* _Work instructions_:
Go through the entries below and copy each line containing the word "menu".

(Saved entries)
========================================================================
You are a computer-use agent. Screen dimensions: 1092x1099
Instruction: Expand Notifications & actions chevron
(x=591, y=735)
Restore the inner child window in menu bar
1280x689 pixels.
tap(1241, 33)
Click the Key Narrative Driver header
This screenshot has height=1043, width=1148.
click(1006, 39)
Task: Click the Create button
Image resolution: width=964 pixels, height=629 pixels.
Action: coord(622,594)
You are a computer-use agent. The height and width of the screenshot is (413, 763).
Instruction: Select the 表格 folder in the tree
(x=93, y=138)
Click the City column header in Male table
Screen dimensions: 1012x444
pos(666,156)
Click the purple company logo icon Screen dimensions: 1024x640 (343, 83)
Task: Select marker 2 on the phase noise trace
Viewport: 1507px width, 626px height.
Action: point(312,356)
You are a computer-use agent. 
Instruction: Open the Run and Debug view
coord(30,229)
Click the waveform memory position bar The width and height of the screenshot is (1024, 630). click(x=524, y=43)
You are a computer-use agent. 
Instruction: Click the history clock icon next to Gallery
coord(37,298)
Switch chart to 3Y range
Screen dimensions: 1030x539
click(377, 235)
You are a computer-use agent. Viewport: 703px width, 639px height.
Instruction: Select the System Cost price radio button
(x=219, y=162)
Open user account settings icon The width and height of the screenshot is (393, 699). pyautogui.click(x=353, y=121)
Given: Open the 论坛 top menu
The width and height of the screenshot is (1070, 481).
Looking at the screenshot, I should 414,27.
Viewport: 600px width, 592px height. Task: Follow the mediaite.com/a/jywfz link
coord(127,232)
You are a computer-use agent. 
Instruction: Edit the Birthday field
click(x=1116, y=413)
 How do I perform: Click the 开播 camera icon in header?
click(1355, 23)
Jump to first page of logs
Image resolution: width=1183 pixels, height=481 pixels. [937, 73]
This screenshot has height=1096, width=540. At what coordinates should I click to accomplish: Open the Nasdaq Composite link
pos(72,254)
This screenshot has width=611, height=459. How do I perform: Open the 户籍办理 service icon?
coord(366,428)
========================================================================
* _Exercise answer_:
Restore the inner child window in menu bar
Given: Open the 论坛 top menu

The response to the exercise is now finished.